Task requirements:
Output the material from the line with "How do I perform: Click Odg" to the line with "Action: [42, 285]", both included, as a Markdown table. Use a "Row" column for a running number and a "Line" column for each line's text, and leave out blank lines.

Data to use:
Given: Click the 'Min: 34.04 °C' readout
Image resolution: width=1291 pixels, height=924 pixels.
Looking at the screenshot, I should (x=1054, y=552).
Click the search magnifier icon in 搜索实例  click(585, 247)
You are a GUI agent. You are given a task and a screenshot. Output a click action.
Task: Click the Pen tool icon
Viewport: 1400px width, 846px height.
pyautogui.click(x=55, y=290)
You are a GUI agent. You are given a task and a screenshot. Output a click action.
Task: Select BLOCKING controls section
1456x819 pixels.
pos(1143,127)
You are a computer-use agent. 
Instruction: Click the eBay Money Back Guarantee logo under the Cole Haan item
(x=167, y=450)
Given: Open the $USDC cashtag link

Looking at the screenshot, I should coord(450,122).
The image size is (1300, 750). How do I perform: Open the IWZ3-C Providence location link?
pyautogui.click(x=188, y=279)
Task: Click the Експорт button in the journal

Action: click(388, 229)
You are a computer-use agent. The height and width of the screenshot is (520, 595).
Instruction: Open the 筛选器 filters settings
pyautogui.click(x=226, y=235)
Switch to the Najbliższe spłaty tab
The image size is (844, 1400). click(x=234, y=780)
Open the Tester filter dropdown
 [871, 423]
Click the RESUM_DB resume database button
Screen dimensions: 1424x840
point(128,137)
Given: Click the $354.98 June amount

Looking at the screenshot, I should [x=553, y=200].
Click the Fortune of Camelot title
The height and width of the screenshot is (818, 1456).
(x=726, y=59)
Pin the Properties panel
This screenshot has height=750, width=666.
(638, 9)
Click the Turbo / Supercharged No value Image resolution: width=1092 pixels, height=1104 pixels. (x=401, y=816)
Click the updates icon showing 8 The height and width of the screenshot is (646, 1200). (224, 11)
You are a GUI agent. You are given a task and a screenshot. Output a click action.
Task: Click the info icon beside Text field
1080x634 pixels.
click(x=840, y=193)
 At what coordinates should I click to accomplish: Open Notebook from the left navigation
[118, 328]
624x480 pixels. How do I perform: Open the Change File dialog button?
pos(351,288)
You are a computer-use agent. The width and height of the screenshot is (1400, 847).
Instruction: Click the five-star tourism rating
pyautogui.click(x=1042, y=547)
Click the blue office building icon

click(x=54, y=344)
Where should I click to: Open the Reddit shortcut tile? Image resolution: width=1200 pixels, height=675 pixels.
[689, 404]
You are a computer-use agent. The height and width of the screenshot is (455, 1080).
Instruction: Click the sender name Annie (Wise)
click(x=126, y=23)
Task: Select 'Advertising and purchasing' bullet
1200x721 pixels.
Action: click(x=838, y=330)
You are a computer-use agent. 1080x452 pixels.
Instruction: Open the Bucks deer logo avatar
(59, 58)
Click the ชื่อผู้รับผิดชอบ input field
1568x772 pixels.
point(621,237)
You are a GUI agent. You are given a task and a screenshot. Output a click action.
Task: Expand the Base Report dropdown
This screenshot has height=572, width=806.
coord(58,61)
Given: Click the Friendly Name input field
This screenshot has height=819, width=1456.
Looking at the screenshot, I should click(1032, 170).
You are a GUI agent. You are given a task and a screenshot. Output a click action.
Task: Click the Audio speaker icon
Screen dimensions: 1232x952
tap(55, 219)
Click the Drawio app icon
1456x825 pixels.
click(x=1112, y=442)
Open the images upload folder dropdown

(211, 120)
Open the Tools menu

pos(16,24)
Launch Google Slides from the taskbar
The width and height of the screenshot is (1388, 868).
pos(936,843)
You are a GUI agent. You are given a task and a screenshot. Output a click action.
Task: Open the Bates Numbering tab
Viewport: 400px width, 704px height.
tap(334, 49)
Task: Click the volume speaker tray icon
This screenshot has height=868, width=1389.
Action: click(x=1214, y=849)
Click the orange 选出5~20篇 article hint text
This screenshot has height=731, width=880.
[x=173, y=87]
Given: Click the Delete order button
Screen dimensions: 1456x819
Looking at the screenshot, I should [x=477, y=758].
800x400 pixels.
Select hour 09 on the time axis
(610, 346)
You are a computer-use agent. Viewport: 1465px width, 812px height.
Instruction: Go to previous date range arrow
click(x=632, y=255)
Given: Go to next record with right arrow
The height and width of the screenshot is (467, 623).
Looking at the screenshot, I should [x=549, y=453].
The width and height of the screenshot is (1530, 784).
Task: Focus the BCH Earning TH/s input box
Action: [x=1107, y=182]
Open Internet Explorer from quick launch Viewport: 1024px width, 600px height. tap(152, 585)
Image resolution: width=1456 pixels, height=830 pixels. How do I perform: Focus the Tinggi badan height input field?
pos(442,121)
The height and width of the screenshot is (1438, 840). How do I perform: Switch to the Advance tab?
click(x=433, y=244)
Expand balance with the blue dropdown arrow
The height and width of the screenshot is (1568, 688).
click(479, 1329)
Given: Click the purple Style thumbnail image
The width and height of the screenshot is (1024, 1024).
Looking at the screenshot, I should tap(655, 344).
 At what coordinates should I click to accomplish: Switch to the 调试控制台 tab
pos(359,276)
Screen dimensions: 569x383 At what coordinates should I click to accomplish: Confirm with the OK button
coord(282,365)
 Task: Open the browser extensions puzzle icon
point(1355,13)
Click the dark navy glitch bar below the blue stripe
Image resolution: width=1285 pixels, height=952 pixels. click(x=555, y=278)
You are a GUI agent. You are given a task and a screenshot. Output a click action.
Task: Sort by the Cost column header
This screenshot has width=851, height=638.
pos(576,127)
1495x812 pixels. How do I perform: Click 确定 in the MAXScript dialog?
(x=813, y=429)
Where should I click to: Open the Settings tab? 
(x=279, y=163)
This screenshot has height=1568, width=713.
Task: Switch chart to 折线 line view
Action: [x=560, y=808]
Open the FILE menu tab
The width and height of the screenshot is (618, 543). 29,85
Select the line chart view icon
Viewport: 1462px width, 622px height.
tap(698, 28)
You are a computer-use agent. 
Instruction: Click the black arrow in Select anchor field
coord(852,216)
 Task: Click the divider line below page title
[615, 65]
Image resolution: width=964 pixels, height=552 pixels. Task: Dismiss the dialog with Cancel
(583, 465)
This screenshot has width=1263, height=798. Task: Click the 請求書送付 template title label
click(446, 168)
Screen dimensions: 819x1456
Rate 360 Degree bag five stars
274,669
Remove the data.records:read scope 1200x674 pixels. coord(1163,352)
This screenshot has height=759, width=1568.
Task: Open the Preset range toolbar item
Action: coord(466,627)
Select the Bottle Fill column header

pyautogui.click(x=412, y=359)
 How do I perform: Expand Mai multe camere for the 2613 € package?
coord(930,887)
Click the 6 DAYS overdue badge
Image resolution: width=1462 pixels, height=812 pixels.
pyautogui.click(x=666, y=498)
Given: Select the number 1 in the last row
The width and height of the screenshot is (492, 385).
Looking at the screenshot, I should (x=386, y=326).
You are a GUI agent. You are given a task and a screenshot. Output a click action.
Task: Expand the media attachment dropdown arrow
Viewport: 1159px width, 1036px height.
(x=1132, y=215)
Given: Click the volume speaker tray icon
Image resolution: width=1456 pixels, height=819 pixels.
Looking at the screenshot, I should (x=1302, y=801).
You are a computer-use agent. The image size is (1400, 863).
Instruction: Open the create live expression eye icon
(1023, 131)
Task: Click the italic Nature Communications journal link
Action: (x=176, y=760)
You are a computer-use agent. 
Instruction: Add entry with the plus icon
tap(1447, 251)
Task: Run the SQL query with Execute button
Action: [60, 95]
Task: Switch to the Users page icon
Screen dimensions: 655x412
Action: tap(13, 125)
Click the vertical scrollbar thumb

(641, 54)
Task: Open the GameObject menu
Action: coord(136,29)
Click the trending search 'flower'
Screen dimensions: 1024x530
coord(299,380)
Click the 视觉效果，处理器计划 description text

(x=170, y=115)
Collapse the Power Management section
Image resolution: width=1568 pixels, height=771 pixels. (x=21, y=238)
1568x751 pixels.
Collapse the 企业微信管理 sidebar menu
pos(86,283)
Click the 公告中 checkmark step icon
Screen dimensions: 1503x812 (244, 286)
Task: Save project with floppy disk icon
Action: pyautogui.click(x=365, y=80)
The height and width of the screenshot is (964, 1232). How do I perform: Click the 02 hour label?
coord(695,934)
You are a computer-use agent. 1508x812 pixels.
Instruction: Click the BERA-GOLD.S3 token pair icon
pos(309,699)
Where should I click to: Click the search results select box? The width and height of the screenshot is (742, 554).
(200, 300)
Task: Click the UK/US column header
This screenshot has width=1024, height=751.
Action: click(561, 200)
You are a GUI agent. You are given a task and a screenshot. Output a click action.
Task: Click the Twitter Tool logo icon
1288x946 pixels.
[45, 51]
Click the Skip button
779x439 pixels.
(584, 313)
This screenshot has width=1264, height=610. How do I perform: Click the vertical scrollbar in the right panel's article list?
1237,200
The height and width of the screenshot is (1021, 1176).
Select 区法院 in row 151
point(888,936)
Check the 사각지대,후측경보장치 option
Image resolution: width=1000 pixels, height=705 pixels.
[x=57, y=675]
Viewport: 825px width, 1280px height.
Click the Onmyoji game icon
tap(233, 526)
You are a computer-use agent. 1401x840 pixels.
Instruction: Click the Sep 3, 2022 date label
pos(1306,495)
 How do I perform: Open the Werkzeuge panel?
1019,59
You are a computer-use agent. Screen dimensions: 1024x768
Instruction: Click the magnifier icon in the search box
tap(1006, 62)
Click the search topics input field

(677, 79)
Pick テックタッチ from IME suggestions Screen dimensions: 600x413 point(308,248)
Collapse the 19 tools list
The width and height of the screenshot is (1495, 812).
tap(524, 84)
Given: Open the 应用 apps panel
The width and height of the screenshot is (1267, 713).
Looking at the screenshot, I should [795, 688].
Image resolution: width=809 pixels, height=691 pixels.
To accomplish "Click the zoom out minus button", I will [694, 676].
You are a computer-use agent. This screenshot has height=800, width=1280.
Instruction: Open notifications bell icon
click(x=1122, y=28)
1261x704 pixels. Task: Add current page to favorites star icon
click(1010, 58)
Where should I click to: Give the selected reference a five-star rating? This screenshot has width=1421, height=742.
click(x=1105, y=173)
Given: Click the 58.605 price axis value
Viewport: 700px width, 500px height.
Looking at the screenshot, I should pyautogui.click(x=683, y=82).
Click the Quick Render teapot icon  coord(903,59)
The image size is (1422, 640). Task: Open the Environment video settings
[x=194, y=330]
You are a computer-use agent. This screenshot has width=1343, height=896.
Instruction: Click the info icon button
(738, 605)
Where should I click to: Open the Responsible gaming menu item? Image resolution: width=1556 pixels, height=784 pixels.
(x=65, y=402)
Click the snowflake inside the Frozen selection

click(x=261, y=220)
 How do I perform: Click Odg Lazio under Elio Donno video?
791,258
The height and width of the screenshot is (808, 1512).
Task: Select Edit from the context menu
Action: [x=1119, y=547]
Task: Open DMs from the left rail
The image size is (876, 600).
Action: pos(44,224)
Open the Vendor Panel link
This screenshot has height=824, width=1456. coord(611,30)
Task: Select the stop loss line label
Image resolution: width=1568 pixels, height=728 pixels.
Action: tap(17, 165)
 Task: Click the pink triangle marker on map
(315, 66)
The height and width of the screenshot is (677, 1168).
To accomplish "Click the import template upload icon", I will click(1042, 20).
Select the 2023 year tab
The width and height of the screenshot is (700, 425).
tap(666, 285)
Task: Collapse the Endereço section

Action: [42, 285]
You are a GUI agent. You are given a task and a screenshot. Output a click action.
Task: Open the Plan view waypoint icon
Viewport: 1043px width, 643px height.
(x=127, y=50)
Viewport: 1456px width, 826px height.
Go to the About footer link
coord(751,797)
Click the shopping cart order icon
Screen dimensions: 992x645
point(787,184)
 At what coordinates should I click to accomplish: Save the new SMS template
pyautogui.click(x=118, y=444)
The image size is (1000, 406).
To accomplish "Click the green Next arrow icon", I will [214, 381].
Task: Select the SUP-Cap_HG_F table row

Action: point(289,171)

Exercise answer:
| Row | Line |
|---|---|
| 1 |  How do I perform: Click Odg Lazio under Elio Donno video? |
| 2 | 791,258 |
| 3 | The height and width of the screenshot is (808, 1512). |
| 4 | Task: Select Edit from the context menu |
| 5 | Action: [x=1119, y=547] |
| 6 | Task: Open DMs from the left rail |
| 7 | The image size is (876, 600). |
| 8 | Action: pos(44,224) |
| 9 | Open the Vendor Panel link |
| 10 | This screenshot has height=824, width=1456. coord(611,30) |
| 11 | Task: Select the stop loss line label |
| 12 | Image resolution: width=1568 pixels, height=728 pixels. |
| 13 | Action: tap(17, 165) |
| 14 |  Task: Click the pink triangle marker on map |
| 15 | (315, 66) |
| 16 | The height and width of the screenshot is (677, 1168). |
| 17 | To accomplish "Click the import template upload icon", I will click(1042, 20). |
| 18 | Select the 2023 year tab |
| 19 | The width and height of the screenshot is (700, 425). |
| 20 | tap(666, 285) |
| 21 | Task: Collapse the Endereço section |
| 22 | Action: [42, 285] |